__Task objective__:
Lay out the records below as a JSON list of strings, with one string per line and no strings for blank lines.

(Pointing records for text and elements)
-------------------------

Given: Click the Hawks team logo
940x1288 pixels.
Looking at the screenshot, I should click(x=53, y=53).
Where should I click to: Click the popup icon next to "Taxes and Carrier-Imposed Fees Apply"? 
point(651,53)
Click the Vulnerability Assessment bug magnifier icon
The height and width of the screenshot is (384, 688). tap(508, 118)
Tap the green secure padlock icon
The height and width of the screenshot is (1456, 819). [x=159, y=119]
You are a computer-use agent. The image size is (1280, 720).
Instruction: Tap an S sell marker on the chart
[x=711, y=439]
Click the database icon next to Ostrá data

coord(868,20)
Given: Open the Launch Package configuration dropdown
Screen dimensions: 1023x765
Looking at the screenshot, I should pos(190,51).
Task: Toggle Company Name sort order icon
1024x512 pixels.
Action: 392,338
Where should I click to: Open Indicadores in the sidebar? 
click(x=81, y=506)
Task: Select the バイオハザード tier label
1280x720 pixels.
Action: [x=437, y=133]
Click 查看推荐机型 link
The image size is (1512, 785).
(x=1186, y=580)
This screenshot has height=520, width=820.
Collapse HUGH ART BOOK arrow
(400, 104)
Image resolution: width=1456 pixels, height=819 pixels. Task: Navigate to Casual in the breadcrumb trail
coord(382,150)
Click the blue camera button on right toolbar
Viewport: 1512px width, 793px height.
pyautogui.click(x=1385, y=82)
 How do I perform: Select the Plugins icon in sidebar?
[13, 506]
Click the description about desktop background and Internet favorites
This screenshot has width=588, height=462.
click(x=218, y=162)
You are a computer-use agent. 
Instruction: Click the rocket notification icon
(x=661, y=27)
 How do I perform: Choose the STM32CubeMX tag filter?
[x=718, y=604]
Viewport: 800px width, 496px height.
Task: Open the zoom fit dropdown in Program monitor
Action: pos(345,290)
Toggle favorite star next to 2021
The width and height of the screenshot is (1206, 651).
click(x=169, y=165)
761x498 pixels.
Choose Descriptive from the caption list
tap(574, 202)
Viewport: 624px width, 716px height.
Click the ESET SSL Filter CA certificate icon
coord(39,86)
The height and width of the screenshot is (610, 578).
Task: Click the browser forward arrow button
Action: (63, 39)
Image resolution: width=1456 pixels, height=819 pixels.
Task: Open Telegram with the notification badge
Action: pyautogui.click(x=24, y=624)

-------------------------

__Answer to the problem__:
[
  "Given: Click the Hawks team logo",
  "940x1288 pixels.",
  "Looking at the screenshot, I should click(x=53, y=53).",
  "Where should I click to: Click the popup icon next to \"Taxes and Carrier-Imposed Fees Apply\"? ",
  "point(651,53)",
  "Click the Vulnerability Assessment bug magnifier icon",
  "The height and width of the screenshot is (384, 688). tap(508, 118)",
  "Tap the green secure padlock icon",
  "The height and width of the screenshot is (1456, 819). [x=159, y=119]",
  "You are a computer-use agent. The image size is (1280, 720).",
  "Instruction: Tap an S sell marker on the chart",
  "[x=711, y=439]",
  "Click the database icon next to Ostrá data",
  "coord(868,20)",
  "Given: Open the Launch Package configuration dropdown",
  "Screen dimensions: 1023x765",
  "Looking at the screenshot, I should pos(190,51).",
  "Task: Toggle Company Name sort order icon",
  "1024x512 pixels.",
  "Action: 392,338",
  "Where should I click to: Open Indicadores in the sidebar? ",
  "click(x=81, y=506)",
  "Task: Select the バイオハザード tier label",
  "1280x720 pixels.",
  "Action: [x=437, y=133]",
  "Click 查看推荐机型 link",
  "The image size is (1512, 785).",
  "(x=1186, y=580)",
  "This screenshot has height=520, width=820.",
  "Collapse HUGH ART BOOK arrow",
  "(400, 104)",
  "Image resolution: width=1456 pixels, height=819 pixels. Task: Navigate to Casual in the breadcrumb trail",
  "coord(382,150)",
  "Click the blue camera button on right toolbar",
  "Viewport: 1512px width, 793px height.",
  "pyautogui.click(x=1385, y=82)",
  " How do I perform: Select the Plugins icon in sidebar?",
  "[13, 506]",
  "Click the description about desktop background and Internet favorites",
  "This screenshot has width=588, height=462.",
  "click(x=218, y=162)",
  "You are a computer-use agent. ",
  "Instruction: Click the rocket notification icon",
  "(x=661, y=27)",
  " How do I perform: Choose the STM32CubeMX tag filter?",
  "[x=718, y=604]",
  "Viewport: 800px width, 496px height.",
  "Task: Open the zoom fit dropdown in Program monitor",
  "Action: pos(345,290)",
  "Toggle favorite star next to 2021",
  "The width and height of the screenshot is (1206, 651).",
  "click(x=169, y=165)",
  "761x498 pixels.",
  "Choose Descriptive from the caption list",
  "tap(574, 202)",
  "Viewport: 624px width, 716px height.",
  "Click the ESET SSL Filter CA certificate icon",
  "coord(39,86)",
  "The height and width of the screenshot is (610, 578).",
  "Task: Click the browser forward arrow button",
  "Action: (63, 39)",
  "Image resolution: width=1456 pixels, height=819 pixels.",
  "Task: Open Telegram with the notification badge",
  "Action: pyautogui.click(x=24, y=624)"
]